Problem statement:
For the data that follows, give the number of lines in which "graph" appears. Add nothing to it.

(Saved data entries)
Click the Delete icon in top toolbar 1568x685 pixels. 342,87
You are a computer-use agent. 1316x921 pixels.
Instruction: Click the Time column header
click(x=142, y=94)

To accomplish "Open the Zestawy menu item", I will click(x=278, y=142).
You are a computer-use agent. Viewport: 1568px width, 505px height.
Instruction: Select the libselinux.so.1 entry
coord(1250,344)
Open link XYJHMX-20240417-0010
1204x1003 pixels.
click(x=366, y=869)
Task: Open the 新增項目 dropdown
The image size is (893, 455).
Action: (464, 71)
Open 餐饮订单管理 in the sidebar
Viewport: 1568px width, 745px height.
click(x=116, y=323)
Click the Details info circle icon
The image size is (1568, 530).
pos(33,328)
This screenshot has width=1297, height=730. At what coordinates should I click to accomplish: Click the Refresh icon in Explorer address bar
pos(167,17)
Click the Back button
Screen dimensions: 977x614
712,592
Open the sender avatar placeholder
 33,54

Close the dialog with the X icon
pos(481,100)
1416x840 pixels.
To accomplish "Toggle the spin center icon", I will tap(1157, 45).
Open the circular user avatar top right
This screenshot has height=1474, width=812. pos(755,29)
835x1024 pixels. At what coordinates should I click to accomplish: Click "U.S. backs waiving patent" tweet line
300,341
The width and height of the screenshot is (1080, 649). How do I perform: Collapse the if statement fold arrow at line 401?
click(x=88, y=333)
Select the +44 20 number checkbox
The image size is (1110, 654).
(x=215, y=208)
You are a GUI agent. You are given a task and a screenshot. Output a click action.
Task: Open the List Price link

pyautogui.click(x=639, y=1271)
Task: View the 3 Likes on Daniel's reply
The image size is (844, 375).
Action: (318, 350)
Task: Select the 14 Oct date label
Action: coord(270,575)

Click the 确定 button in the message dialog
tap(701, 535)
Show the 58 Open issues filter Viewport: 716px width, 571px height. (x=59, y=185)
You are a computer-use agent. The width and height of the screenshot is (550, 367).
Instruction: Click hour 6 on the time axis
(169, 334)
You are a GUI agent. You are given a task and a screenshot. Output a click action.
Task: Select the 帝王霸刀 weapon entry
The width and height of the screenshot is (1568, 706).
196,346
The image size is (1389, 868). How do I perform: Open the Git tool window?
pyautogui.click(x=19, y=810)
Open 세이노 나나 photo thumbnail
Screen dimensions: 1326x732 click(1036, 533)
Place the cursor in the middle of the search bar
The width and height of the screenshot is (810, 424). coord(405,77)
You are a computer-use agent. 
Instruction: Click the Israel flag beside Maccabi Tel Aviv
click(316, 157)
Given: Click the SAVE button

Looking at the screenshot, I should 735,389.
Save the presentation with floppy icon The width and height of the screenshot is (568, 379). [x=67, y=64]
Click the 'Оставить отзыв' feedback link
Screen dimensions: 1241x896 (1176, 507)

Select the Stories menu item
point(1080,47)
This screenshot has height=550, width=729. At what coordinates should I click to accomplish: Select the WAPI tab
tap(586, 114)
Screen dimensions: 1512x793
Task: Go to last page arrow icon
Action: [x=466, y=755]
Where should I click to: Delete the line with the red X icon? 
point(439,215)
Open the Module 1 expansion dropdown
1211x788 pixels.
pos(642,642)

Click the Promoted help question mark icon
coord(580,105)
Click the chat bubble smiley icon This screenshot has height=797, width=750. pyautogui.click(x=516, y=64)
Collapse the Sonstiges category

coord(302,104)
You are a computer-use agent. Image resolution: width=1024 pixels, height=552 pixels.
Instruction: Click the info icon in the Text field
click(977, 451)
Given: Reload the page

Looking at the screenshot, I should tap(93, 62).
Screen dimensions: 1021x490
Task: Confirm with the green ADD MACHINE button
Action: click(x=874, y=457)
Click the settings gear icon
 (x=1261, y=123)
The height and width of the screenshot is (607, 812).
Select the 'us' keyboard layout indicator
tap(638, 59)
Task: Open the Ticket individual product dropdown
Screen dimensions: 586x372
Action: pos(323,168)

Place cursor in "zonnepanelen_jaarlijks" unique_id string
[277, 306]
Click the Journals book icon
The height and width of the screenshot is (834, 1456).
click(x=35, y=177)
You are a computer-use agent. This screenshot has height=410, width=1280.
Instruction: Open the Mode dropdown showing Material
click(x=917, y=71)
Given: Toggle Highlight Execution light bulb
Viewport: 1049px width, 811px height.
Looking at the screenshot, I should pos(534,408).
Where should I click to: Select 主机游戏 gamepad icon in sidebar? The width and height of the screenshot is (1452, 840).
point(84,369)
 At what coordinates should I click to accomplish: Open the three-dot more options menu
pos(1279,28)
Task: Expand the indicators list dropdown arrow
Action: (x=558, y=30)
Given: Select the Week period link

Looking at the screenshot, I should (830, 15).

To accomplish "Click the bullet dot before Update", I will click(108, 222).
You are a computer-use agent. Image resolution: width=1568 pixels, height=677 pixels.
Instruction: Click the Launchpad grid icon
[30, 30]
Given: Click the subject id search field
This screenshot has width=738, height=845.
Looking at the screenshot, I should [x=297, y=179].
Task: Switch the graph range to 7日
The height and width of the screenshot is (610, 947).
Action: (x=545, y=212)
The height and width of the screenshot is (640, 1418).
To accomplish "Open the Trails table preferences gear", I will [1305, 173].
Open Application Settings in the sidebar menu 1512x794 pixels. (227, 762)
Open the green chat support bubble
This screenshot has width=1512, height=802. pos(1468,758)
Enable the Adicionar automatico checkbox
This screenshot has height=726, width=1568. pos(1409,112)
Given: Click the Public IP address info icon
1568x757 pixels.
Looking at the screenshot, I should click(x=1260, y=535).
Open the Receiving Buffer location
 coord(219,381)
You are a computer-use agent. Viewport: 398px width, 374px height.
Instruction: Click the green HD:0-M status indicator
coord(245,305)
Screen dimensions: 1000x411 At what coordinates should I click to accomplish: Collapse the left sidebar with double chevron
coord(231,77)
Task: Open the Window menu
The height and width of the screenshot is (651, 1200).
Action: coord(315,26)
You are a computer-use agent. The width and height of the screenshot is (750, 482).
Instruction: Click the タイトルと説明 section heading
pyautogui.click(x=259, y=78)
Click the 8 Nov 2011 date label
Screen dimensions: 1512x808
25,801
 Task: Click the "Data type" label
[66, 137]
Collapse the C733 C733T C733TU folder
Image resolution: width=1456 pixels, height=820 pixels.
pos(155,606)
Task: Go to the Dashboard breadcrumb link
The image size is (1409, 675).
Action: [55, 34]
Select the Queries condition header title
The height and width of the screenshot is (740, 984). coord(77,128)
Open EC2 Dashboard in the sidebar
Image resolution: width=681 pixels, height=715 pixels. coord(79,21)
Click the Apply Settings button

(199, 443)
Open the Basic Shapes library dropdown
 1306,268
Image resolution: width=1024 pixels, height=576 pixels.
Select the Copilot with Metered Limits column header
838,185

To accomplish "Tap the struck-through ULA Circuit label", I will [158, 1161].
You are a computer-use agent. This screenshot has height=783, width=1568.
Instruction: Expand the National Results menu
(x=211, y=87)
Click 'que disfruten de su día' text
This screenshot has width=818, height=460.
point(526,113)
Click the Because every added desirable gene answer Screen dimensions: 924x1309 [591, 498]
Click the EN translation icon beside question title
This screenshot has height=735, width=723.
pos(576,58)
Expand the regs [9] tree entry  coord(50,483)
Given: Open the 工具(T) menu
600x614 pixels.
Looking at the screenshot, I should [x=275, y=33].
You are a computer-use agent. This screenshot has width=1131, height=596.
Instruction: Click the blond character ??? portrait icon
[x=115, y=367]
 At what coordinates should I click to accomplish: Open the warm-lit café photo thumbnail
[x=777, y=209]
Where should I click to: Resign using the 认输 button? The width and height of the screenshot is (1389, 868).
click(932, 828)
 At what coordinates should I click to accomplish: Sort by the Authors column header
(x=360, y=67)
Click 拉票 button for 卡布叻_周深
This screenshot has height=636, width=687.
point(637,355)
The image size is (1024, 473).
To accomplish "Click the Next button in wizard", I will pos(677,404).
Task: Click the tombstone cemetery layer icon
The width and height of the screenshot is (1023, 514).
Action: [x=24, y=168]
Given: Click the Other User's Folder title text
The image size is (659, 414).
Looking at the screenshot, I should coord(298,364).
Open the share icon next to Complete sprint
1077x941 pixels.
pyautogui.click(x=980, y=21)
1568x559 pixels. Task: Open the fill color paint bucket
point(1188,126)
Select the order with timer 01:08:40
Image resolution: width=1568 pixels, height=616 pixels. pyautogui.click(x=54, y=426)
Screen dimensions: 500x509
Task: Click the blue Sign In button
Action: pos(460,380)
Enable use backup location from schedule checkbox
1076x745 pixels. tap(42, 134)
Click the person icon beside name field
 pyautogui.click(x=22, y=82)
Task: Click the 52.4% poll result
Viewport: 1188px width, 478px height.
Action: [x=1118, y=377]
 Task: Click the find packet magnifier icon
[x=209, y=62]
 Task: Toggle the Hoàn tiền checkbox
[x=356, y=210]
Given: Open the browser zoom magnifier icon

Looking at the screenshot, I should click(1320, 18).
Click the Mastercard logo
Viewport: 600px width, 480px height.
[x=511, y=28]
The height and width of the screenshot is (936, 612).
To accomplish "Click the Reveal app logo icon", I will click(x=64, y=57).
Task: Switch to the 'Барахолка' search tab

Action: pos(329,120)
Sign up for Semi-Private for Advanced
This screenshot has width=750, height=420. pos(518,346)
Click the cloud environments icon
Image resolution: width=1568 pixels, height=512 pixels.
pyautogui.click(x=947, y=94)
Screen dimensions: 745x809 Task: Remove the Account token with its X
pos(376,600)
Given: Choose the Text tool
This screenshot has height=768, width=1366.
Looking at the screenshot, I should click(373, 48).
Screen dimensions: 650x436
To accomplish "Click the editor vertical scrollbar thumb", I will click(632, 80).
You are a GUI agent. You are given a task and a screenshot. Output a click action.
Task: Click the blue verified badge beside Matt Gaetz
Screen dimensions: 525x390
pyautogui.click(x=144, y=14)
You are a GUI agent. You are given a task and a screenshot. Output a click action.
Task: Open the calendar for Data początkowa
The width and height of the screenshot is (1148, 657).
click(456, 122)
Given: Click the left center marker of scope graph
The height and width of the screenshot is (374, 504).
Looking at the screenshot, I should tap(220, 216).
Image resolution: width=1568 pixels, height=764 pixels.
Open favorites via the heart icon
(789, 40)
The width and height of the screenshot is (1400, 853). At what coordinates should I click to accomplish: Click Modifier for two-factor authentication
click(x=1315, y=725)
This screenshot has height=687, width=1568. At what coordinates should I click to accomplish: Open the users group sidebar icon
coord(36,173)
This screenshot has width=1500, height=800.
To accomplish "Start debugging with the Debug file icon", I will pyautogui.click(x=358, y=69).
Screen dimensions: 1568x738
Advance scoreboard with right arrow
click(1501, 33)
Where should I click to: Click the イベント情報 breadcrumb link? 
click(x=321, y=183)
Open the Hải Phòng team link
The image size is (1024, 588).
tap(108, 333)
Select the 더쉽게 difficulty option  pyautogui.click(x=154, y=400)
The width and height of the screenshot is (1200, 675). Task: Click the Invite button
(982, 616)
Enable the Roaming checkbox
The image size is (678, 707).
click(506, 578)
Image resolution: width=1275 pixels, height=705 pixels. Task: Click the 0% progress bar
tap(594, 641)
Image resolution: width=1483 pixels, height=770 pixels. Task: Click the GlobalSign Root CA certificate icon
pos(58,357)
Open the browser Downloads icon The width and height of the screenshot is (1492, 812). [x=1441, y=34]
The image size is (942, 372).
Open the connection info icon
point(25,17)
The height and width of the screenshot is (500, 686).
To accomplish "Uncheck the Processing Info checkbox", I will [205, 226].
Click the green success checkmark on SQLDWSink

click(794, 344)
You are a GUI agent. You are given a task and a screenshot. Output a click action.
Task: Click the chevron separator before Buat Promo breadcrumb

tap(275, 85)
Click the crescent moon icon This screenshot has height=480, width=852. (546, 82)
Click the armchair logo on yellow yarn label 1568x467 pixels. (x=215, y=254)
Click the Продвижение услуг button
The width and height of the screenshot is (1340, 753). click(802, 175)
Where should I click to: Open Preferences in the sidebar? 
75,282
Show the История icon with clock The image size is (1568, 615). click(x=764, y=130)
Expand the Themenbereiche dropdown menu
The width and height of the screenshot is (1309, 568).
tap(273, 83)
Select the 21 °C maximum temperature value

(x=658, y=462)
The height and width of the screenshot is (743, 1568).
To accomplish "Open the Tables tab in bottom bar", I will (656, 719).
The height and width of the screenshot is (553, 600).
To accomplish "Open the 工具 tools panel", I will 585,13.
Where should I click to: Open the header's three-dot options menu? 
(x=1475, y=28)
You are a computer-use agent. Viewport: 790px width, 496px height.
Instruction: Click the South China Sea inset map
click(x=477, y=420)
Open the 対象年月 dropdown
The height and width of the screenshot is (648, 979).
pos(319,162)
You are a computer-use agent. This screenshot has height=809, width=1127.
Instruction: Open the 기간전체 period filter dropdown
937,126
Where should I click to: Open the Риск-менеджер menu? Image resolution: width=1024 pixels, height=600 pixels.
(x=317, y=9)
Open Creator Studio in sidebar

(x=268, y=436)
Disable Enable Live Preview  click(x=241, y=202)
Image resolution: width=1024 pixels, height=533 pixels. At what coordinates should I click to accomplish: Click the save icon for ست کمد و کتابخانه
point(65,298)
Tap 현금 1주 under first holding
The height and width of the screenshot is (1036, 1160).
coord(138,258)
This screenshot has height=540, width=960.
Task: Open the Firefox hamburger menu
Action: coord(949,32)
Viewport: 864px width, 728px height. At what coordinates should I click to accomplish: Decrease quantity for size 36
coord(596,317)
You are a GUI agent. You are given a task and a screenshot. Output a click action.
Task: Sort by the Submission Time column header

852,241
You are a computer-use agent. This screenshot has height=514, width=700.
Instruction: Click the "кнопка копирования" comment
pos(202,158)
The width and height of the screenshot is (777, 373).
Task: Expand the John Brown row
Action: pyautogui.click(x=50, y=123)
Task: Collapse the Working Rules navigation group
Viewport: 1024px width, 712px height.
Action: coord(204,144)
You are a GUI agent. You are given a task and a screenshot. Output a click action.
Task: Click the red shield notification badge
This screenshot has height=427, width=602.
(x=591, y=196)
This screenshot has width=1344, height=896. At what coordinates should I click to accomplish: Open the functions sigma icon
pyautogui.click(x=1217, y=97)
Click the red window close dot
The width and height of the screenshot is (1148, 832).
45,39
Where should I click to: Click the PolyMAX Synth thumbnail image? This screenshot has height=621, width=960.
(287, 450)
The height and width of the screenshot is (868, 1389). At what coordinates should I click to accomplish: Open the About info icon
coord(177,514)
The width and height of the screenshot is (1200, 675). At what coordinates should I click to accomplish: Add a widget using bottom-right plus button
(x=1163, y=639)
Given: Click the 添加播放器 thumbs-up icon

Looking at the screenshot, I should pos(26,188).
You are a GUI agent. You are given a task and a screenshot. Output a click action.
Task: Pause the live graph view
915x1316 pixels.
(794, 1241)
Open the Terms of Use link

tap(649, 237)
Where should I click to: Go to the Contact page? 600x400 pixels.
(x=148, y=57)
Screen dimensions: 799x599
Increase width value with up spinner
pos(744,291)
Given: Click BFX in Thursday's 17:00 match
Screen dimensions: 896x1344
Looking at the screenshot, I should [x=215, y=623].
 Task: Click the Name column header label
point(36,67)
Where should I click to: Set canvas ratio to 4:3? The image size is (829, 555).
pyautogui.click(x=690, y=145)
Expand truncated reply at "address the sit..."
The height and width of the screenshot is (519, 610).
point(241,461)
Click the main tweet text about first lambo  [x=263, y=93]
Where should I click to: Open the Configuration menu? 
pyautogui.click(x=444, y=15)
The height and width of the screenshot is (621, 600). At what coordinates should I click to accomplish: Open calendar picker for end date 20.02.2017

Response box:
3